Taxes

Are Text Messages Taxed? A Look at Mobile Service Taxes

Unravel the complex taxes and fees on your mobile bill. We explain how federal, state, and local laws tax bundled communication services.

The question of whether text messages are taxed is not answered with a simple yes or no, but rather by examining the taxation of the mobile communication service itself. Direct taxes on a per-text basis are largely historical or have been successfully avoided by federal regulatory rulings. The cost impact for consumers and businesses stems from the complex web of state, local, and federal taxes and fees imposed on the bundled services that enable texting.

The complexity is rooted in how taxing authorities classify the various components of a modern cell phone plan, which typically includes voice, data, and text messaging. Because most plans package these services into a single monthly price, providers must employ sophisticated allocation methods to determine the taxable portion of the bill. This makes the final tax burden highly dependent on the service’s legal classification and the customer’s physical location.

Understanding Communication Service Taxes

The Federal Communications Commission (FCC) classified Short Message Service (SMS) and Multimedia Message Service (MMS) as “information services” in 2018. This classification is important because “telecommunications services” are subject to a broader range of taxes and regulations. The “information service” designation generally exempts text messaging revenue from certain federal fees, such as contributions to the Universal Service Fund (USF).

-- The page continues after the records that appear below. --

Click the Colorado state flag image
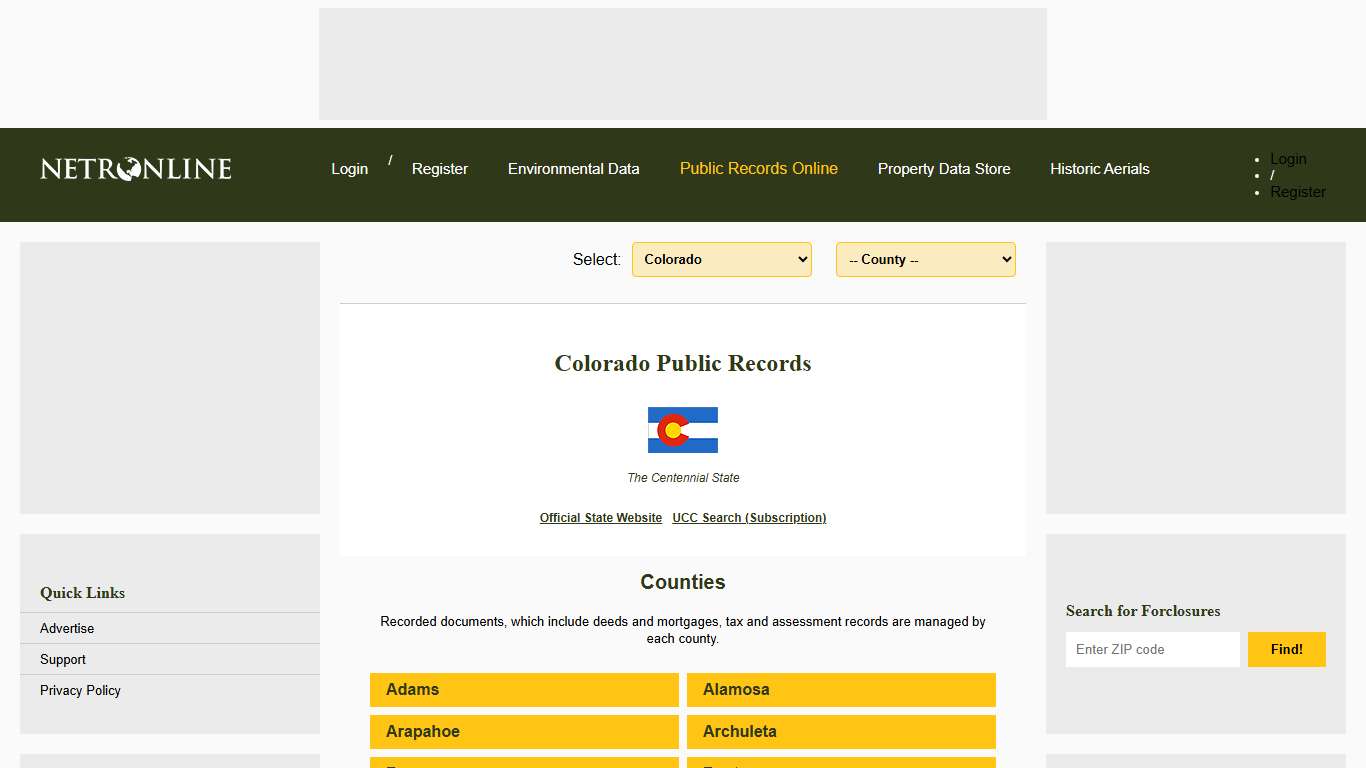The image size is (1366, 768). tap(683, 430)
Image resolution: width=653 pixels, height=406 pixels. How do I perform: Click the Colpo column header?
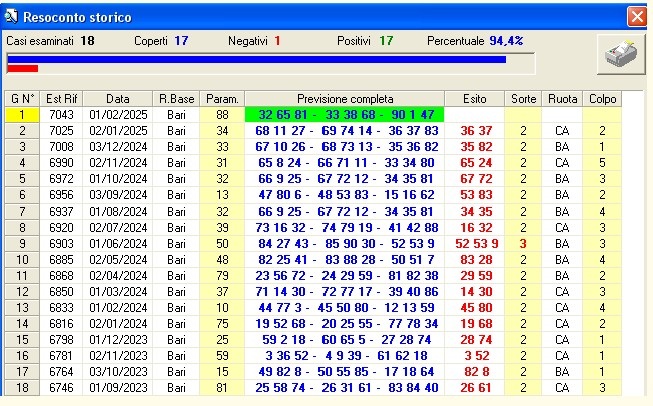(602, 99)
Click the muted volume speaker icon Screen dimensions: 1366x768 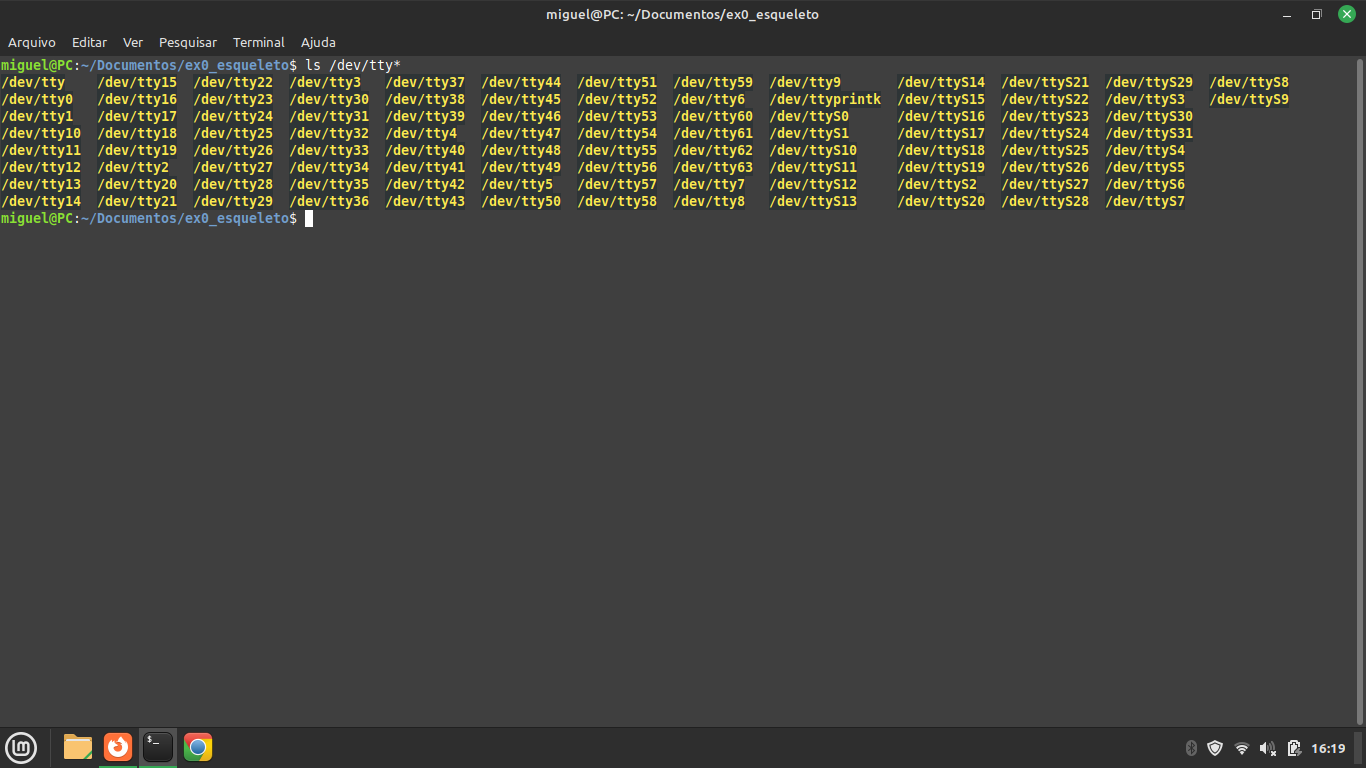(1268, 748)
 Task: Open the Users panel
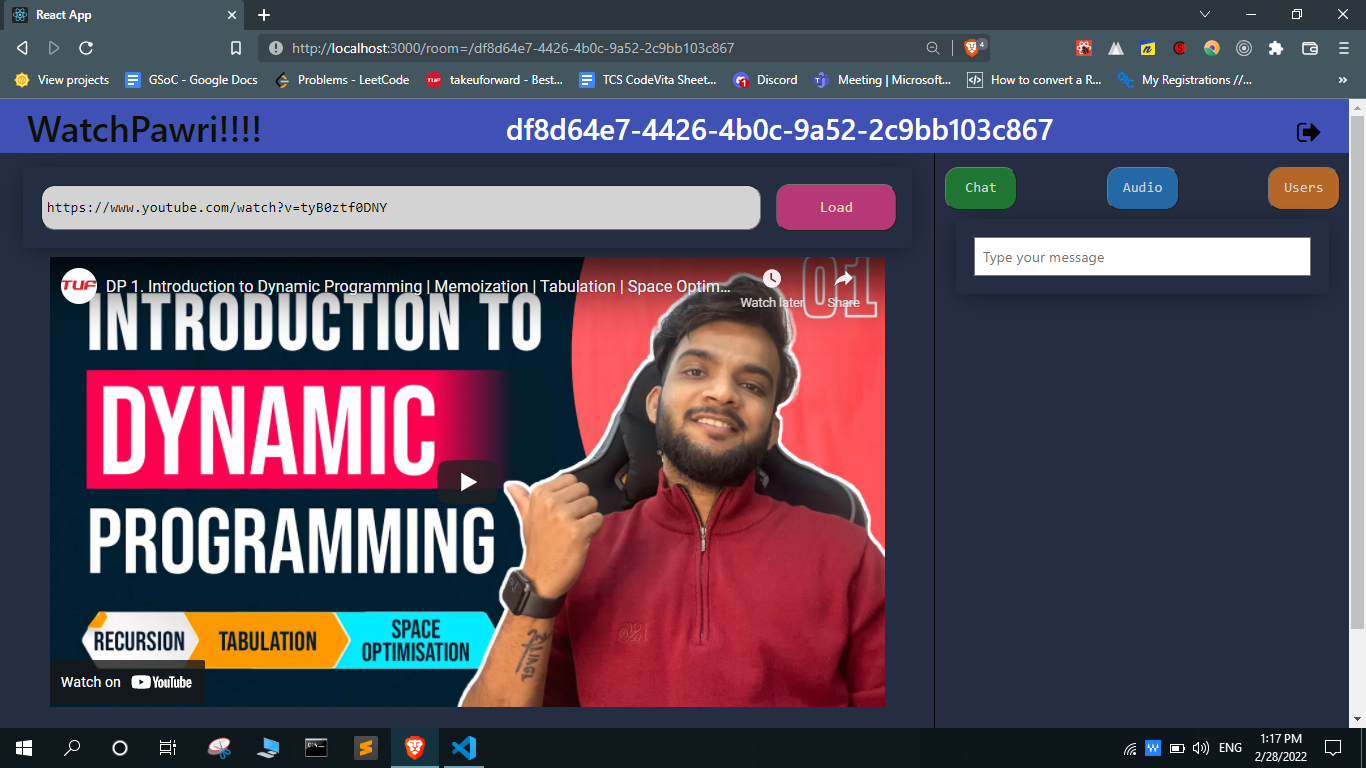1302,187
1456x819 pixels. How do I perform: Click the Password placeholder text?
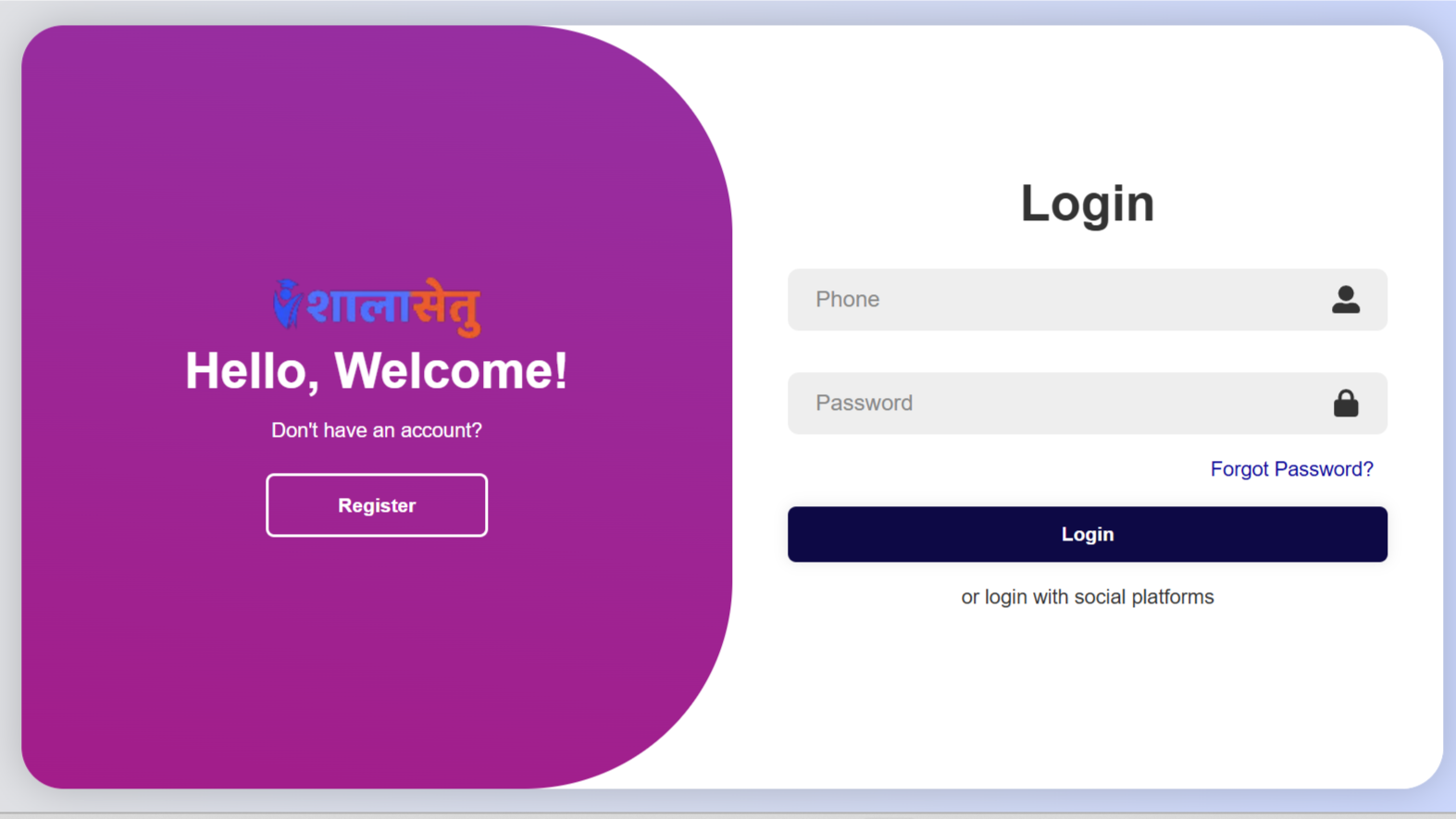point(864,403)
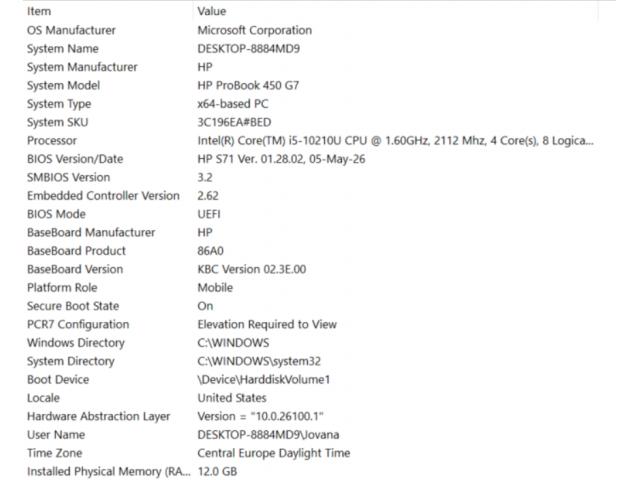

This classification shifts the primary tax burden to state and local sales taxes, which are applied based on differing state interpretations of these service types. A major challenge is the “bundled service,” where voice, data, and text are sold for one price. Taxing jurisdictions often apply a “true object” test to determine if the primary purpose is a taxable telecommunications service.

If a single taxable element is present in a bundle and the provider does not separately state the charges, the entire charge may become subject to taxation. To comply, providers must use complex formulas to allocate the total revenue of a bundled service among its component parts. This allocation ensures that only the portions deemed taxable under federal or state law, such as the voice component, are included in the tax base.

State and Local Sales Tax Application

State and local sales and use taxes represent the most variable portion of the tax burden on mobile services. The federal Mobile Telecommunications Sourcing Act (MTSA) mandates a uniform sourcing rule for these taxes. The MTSA requires that all mobile telecommunications services be sourced to the customer’s “primary place of use,” which is the residential or business address associated with the phone number.

This sourcing rule dictates that the tax rate of the customer’s location is applied to the taxable portion of the monthly bill. This applies regardless of where the calls or texts originate or terminate. State laws vary significantly in defining which parts of a mobile service are taxable.

For instance, Texas treats cloud-based text and messaging services as a taxable “data processing service,” though only 80% of the charge is subject to sales tax. Conversely, Washington State exempts separate charges for cell phone data as “Internet access.” However, if the service is bundled and not itemized, the entire charge may be taxed.

Indiana classifies cloud-based text messaging as a fully taxable “telecommunication service.” These varied state interpretations mean that identical mobile plans can have substantially different tax liabilities depending solely on the customer’s billing address.

Federal Excise Taxes and Regulatory Fees

Mobile phone bills include federal excise taxes and regulatory fees that are often confused with standard taxes. The Federal Excise Tax (FET) on communications services is a statutory 3% tax levied on local telephone service. However, the FET generally does not apply to most modern mobile phone plans.

This is because current mobile contracts are bundled and include unlimited nationwide calling, meaning they do not separately charge for local telephone service. More prominent are regulatory fees, particularly the Universal Service Fund (USF) contribution. The USF is a system of subsidies designed to support telecommunications access for rural areas, low-income consumers, schools, and libraries.

The USF contribution is applied to a carrier’s interstate and international revenues, and the percentage fluctuates quarterly. Crucially, this federal contribution is applied to telecommunications services, but not to revenues derived from the FCC-classified information service of text messaging. State and local governments also impose non-tax fees, such as 911 fees, which are often flat-rate surcharges that fund emergency services infrastructure.

Tax Implications of Business Texting Records

For businesses using text messaging for customer service or internal operations, the tax focus shifts to compliance and record-keeping. Business text messages relating to financial transactions, service contracts, or deductible expenses must be retained to meet federal and state audit requirements. The Internal Revenue Service (IRS) expects businesses to maintain records that substantiate all reported deductions and gross income.

Text communications documenting sales, client agreements, or expense approvals are considered business records and must be archived. Businesses must protect sensitive taxpayer data, meaning banking information or Social Security Numbers should never be transmitted via unencrypted SMS.

Failure to properly archive text communications used in financial transactions can lead to the disallowance of business deductions during an IRS audit. Businesses must implement a secure, auditable system capable of exporting text conversations to prove the business nature of the communication.